→ WHAT IS EXPECTED
Copy the listing below word for word, from its first line through the line that contains "pie-label-name: South America". Leave out the pictures.

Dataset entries
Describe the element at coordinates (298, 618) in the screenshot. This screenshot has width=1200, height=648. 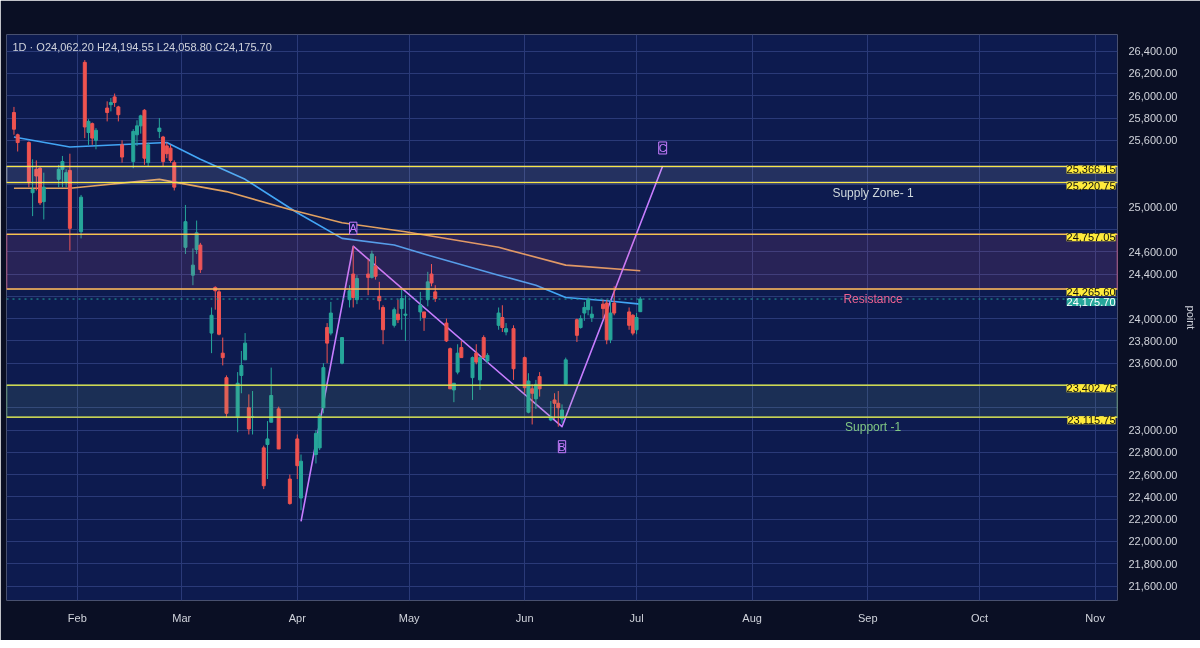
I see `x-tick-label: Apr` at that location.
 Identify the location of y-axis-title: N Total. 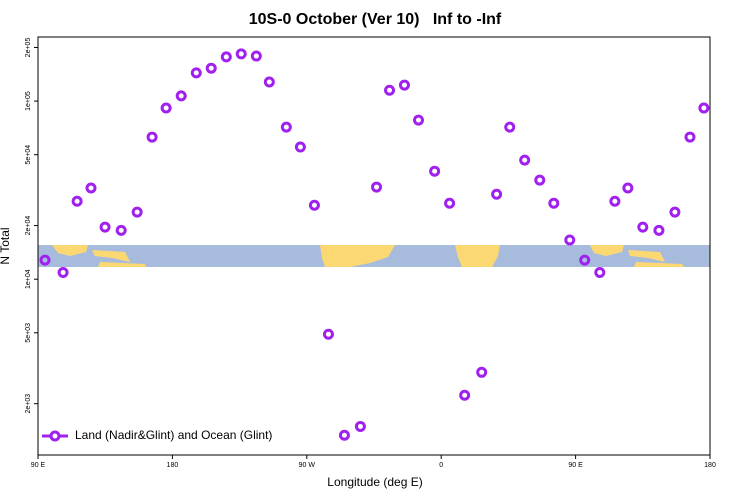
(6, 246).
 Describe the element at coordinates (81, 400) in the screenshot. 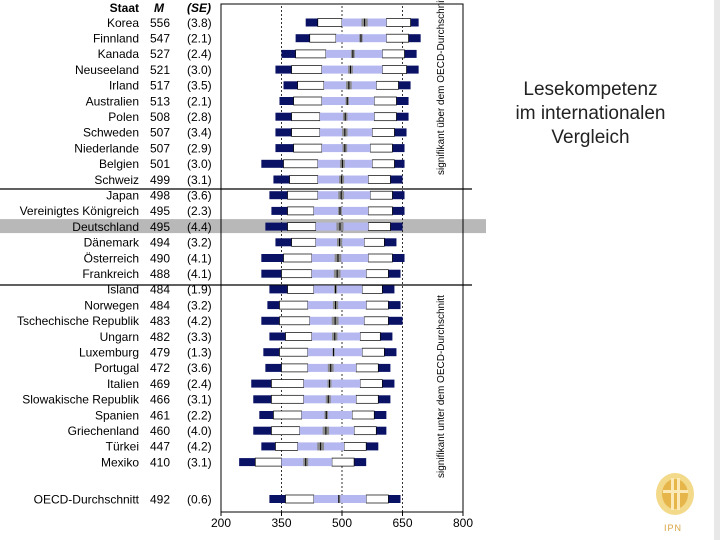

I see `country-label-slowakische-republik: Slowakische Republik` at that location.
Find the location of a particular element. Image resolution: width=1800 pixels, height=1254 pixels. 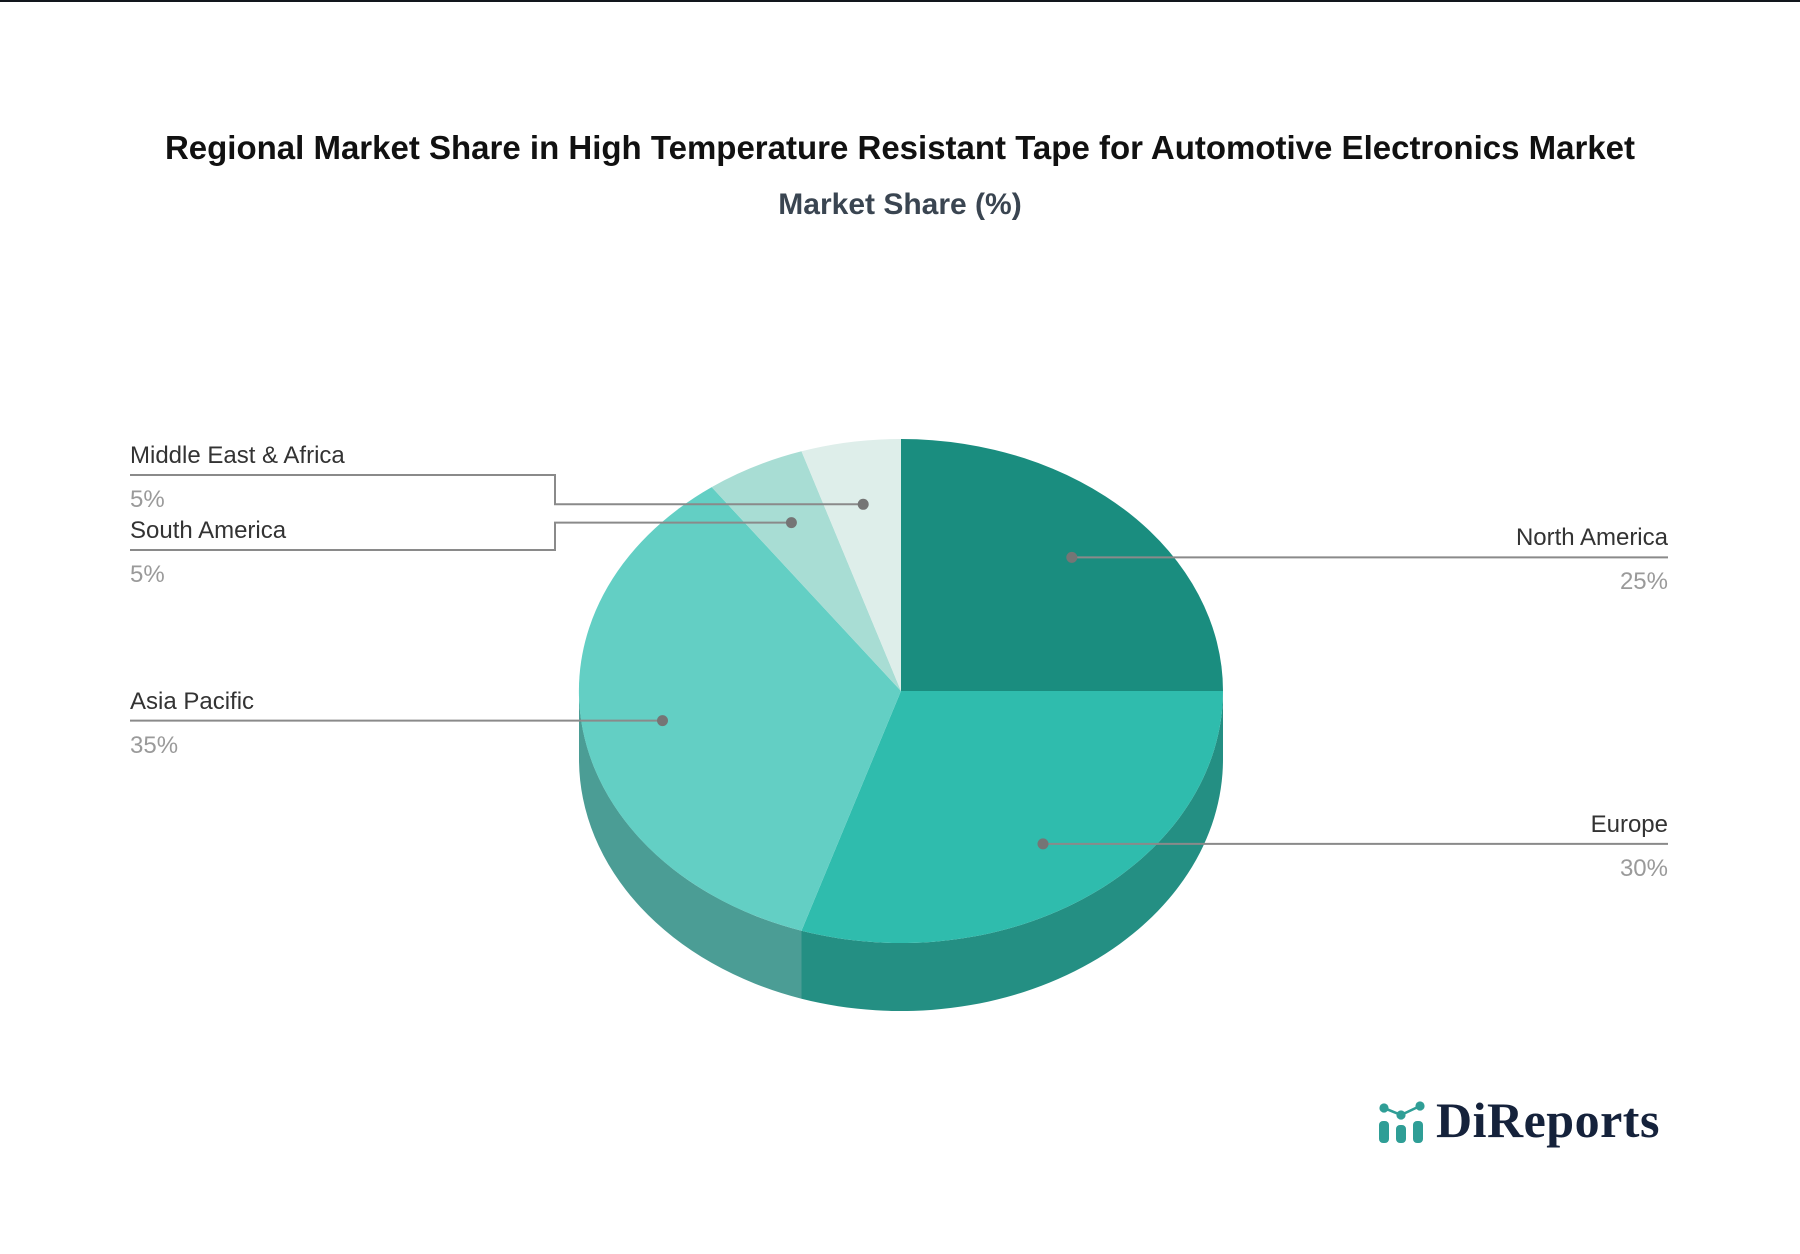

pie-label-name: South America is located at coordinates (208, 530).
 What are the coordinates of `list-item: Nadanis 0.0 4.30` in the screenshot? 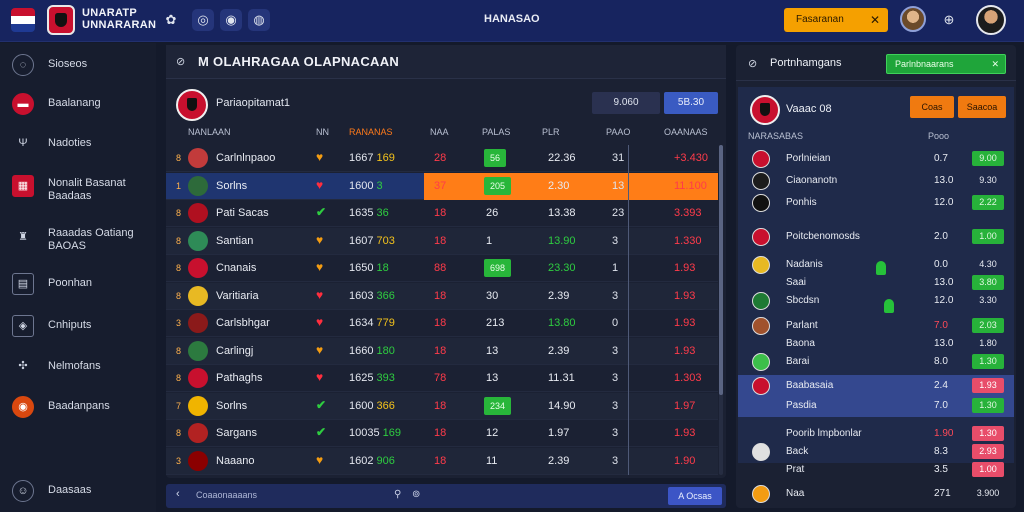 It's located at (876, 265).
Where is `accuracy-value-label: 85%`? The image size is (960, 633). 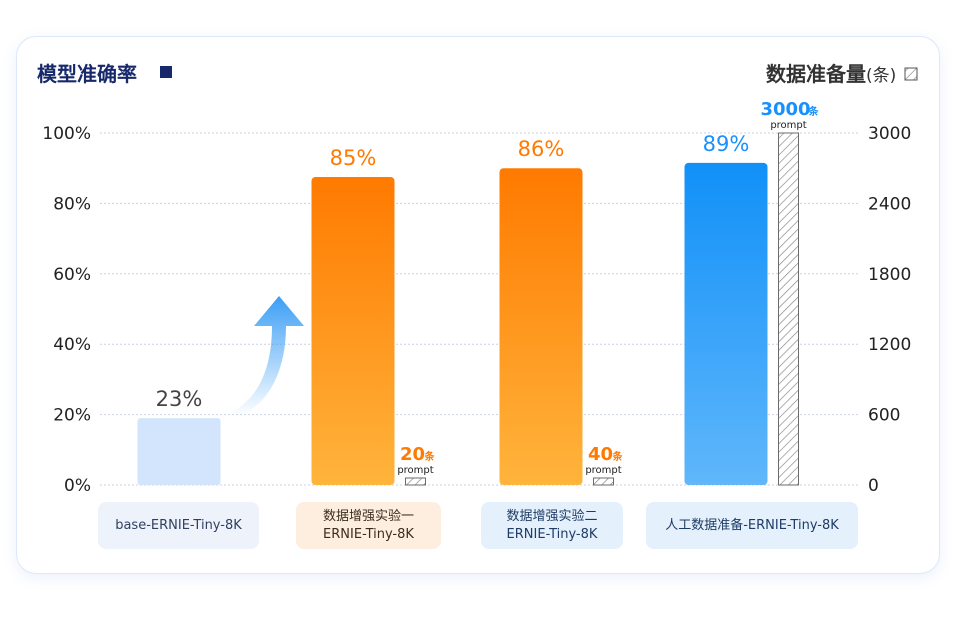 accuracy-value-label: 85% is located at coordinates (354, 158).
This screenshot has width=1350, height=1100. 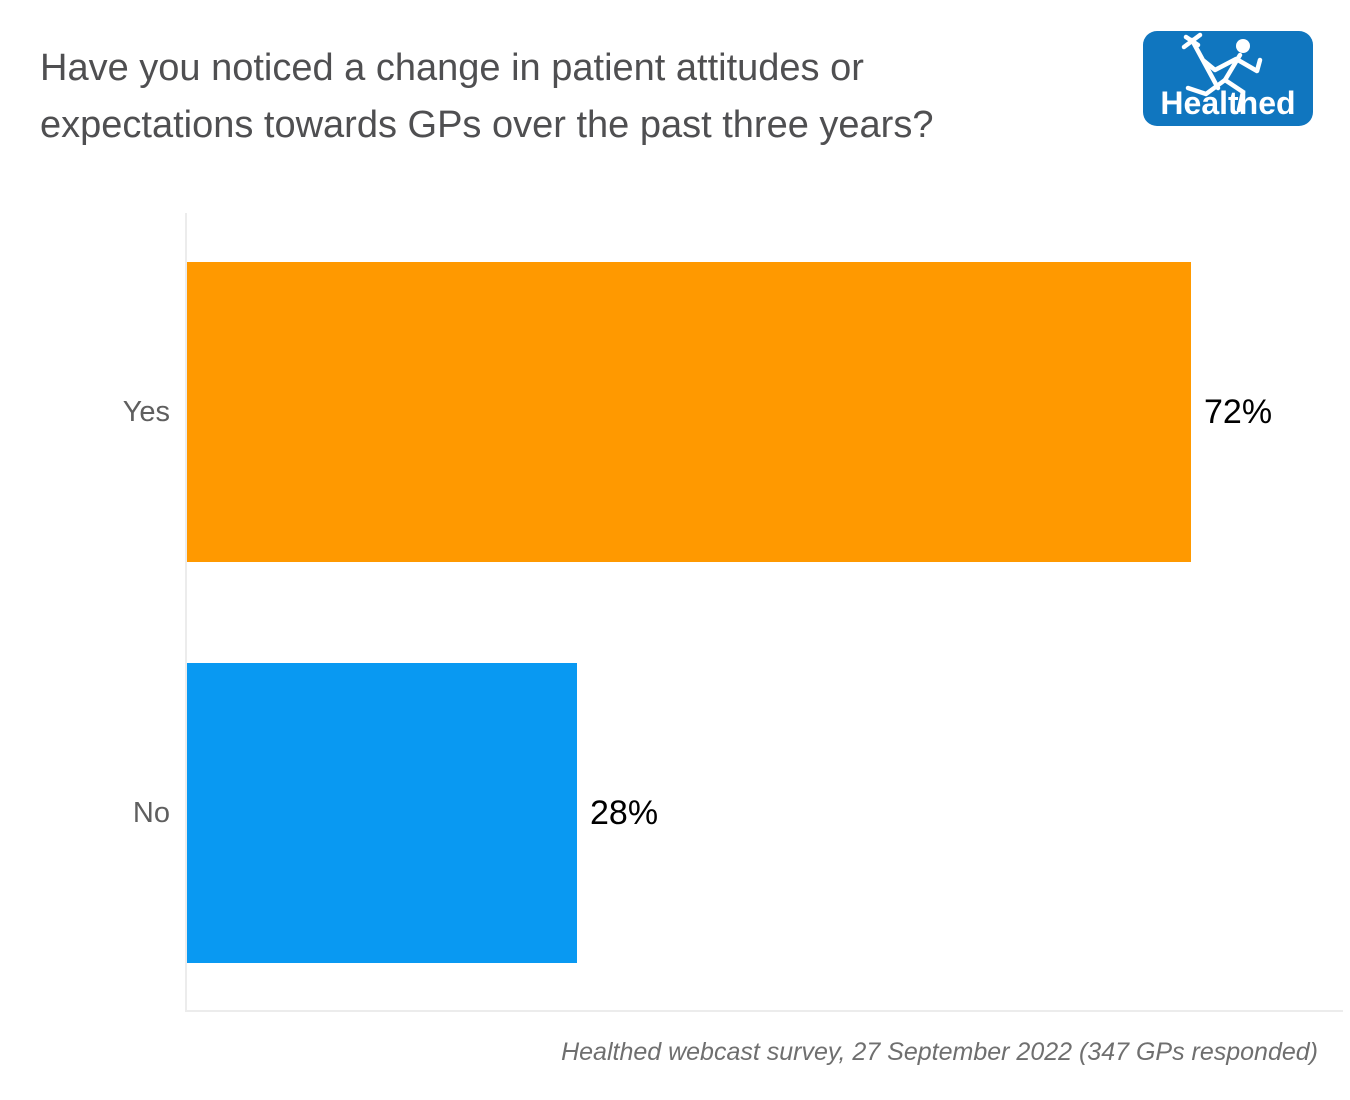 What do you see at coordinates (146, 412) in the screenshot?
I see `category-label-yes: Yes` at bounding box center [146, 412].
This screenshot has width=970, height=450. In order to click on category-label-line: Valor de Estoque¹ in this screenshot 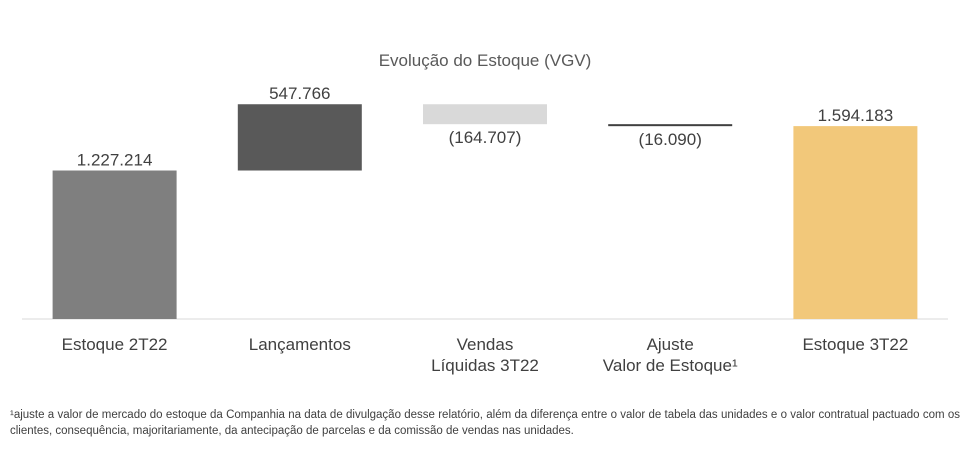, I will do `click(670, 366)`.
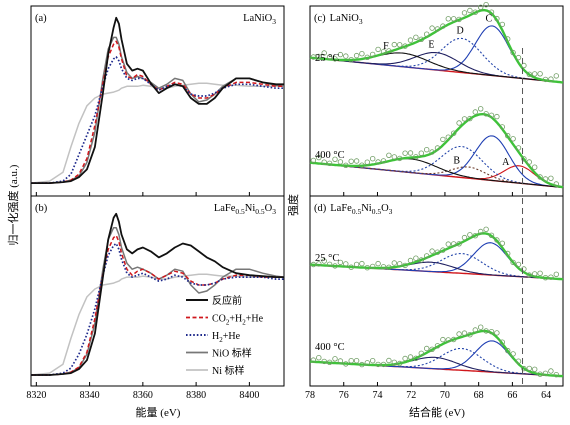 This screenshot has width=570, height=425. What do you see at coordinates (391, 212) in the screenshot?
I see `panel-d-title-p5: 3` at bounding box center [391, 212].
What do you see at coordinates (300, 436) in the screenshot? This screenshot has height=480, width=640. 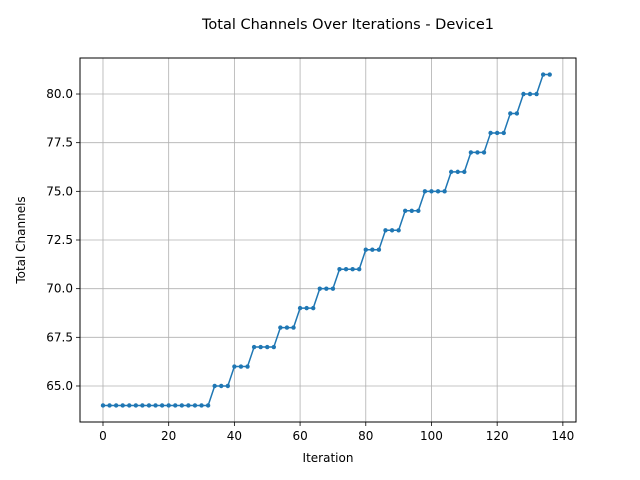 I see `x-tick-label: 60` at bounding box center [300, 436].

→ ANSWER TO THIS TASK
Describe the element at coordinates (298, 618) in the screenshot. This screenshot has width=1200, height=648. 
I see `x-tick-label: Apr` at that location.
 Identify the location of y-axis-title: N Total. 
(6, 246).
 Describe the element at coordinates (81, 400) in the screenshot. 

I see `country-label-slowakische-republik: Slowakische Republik` at that location.
Find the location of a particular element. Image resolution: width=1800 pixels, height=1254 pixels. 

pie-label-name: South America is located at coordinates (208, 530).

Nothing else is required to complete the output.